Equine Dental

Arbeitsweise

Wegen meiner langjährigen Erfahrung mit Pferden, bin ich sehr kompetent im Beruhigen des Pferdes und gebe ich dem Pferd die Gelegenheit, um sich zu orientieren und vorzubereiten auf das, was geschehen mag.

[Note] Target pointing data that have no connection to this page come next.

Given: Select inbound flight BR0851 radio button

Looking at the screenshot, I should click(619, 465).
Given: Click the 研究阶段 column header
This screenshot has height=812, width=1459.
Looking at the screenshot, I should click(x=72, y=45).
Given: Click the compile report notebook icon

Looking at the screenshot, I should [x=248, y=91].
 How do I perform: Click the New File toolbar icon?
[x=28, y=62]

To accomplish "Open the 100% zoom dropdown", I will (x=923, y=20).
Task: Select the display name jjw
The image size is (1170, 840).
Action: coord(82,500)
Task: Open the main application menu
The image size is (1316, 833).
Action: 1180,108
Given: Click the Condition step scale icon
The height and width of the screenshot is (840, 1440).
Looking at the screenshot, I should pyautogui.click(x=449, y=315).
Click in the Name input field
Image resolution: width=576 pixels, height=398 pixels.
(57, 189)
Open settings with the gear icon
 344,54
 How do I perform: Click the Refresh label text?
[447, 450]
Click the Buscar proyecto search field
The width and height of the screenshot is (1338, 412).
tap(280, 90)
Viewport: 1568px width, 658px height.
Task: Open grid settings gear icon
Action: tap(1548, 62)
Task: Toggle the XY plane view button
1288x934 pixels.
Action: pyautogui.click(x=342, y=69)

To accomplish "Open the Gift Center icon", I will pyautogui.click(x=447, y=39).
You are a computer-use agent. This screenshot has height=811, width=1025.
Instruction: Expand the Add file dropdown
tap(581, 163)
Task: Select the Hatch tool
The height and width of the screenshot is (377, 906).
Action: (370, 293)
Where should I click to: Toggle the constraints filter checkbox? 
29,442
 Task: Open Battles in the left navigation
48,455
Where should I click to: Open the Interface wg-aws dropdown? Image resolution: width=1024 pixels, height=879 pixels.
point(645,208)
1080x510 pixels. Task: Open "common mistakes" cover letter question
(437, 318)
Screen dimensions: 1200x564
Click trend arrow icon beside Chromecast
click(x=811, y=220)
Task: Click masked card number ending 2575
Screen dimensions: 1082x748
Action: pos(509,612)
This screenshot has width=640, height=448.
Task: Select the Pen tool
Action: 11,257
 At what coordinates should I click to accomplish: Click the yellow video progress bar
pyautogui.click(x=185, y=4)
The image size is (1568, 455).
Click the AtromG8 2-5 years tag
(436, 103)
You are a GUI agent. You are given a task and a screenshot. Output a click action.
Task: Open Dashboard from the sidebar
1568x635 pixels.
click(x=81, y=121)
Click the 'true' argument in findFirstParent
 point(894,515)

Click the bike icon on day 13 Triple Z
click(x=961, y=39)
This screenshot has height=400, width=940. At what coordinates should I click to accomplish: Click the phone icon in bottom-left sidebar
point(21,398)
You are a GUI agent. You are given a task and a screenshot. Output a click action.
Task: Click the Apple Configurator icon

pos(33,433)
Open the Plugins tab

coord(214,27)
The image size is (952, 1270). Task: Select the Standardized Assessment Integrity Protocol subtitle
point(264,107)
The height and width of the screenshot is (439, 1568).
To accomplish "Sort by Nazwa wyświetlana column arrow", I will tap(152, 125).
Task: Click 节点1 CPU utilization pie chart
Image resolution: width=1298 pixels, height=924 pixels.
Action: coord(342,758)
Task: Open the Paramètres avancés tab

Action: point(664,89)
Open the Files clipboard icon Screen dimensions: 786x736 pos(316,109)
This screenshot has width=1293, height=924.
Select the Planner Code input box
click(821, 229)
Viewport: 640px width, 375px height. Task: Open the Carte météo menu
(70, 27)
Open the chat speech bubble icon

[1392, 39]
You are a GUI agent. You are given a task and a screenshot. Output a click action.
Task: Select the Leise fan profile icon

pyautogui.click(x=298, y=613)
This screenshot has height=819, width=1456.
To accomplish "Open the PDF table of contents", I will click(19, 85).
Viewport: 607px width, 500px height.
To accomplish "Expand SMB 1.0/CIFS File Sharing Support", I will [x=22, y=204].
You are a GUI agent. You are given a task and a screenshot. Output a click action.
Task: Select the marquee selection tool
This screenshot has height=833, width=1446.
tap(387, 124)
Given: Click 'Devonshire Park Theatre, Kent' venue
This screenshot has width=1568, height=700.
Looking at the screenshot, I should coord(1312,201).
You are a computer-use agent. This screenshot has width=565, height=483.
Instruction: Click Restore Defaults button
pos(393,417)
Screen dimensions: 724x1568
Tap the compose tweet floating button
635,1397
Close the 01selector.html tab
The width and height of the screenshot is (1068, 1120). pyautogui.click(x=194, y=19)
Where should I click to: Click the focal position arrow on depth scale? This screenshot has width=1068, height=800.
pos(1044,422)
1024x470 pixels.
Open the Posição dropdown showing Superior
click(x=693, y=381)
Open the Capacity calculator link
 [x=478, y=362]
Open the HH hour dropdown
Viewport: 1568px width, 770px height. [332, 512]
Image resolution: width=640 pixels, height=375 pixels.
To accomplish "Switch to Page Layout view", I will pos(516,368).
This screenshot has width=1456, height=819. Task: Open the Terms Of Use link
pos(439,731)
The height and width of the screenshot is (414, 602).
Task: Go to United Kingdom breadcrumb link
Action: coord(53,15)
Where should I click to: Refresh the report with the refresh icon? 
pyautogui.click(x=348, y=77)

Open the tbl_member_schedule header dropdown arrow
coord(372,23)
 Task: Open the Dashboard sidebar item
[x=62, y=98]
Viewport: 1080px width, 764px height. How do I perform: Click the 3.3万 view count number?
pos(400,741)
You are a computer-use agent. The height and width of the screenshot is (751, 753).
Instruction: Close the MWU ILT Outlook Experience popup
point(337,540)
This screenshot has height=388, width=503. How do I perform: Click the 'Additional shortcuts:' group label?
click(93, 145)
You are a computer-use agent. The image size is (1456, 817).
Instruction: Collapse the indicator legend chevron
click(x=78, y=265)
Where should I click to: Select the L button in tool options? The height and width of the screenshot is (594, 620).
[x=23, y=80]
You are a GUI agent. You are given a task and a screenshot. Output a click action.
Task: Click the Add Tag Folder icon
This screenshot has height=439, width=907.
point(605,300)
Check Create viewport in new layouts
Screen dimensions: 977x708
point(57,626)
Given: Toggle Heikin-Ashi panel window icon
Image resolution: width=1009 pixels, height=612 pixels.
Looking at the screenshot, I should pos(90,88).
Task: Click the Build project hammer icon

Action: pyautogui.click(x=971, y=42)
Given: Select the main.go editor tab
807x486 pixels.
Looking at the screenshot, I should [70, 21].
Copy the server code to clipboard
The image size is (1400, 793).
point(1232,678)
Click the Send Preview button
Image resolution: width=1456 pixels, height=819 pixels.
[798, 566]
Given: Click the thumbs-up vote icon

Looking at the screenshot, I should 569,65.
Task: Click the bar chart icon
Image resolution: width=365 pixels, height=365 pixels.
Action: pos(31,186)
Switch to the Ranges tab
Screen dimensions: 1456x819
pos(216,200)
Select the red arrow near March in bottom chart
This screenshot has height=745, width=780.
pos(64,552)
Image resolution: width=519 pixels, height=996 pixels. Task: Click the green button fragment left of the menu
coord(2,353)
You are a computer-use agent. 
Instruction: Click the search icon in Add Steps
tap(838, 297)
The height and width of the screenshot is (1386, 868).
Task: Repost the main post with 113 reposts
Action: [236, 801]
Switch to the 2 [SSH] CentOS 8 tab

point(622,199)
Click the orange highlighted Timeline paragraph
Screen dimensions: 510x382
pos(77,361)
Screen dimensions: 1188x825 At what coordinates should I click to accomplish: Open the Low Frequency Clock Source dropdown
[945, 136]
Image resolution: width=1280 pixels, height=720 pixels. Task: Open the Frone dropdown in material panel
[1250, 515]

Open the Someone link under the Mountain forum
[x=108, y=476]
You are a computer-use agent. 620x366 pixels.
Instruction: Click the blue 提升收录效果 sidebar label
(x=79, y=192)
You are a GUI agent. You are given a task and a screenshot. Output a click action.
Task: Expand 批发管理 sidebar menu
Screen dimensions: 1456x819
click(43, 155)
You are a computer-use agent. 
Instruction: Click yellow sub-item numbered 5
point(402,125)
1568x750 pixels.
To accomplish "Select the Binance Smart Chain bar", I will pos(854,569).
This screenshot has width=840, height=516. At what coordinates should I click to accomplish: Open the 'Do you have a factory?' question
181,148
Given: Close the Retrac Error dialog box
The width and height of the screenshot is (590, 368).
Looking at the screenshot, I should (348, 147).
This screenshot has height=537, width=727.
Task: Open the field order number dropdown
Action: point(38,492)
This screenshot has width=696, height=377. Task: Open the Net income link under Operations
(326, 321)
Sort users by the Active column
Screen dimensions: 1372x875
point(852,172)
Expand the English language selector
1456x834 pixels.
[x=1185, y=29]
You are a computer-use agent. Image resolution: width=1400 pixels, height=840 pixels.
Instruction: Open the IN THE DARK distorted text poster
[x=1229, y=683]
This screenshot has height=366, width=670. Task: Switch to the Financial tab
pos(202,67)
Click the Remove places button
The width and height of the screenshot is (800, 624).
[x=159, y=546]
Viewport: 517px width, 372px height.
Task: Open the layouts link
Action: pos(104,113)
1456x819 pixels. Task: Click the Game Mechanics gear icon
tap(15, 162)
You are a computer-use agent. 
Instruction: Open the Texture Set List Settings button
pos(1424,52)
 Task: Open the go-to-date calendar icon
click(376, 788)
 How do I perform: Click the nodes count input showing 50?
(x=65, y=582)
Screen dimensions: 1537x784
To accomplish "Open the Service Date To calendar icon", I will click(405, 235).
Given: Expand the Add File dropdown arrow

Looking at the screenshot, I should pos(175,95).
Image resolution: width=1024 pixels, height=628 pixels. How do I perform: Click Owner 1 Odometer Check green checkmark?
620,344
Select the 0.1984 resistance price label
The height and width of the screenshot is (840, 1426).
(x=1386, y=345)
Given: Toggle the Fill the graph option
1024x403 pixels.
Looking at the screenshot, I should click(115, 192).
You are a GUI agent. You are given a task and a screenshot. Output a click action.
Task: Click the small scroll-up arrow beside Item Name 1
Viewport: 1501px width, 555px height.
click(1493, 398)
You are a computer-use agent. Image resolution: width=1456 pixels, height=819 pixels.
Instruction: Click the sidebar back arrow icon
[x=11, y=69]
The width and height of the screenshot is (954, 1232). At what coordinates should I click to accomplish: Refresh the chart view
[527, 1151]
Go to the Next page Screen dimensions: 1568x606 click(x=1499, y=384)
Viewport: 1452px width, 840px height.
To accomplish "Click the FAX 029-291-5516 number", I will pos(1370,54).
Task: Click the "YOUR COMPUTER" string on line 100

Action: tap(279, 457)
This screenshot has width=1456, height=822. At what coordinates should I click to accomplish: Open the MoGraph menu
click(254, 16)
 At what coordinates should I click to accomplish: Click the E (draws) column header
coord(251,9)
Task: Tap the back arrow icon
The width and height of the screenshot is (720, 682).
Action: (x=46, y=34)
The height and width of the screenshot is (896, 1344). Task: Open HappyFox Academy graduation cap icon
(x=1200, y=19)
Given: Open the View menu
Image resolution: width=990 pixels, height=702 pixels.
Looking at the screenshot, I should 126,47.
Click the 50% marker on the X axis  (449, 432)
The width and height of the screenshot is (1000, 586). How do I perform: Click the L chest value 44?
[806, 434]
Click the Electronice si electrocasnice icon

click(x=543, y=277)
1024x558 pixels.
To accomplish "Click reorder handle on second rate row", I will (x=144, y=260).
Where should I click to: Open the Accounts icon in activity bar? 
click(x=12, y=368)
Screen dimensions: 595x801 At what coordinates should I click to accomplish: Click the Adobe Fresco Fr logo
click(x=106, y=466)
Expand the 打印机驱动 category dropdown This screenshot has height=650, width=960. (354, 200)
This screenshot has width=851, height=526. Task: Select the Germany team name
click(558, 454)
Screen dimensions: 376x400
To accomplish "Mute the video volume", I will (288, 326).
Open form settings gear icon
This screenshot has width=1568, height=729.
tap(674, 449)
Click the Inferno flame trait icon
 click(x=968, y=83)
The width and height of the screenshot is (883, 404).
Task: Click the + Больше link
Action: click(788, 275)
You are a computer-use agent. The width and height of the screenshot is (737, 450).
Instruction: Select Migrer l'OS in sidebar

Das ist einer der Gründe, weshalb ich während des Raspelns der Zähne (die jährlich zurückkehrende Behandlung) ohne Betäubung arbeite. Das hat eine positive Wirkung auf die Behandlung, aber auch im nächsten Jahr sind die Pferde ruhig, weil die Behandlung keine schlechten Erinnerungen bei ihnen hinterlassen hat.


Für den Halter des Pferdes ist es auch angenehmer, man braucht keine Rücksicht in Bezug auf Futter oder Abkühlung usw. zu nehmen und auf dem Pferd kann gleich nach der Behandlung (sofern nicht noch andere Arbeiten notwendig sind) geritten werden. Das Raspeln tut nicht weh, die Nerven der Zähne befinden sich nämlich nur in den Wurzeln und nicht im Zahn selber.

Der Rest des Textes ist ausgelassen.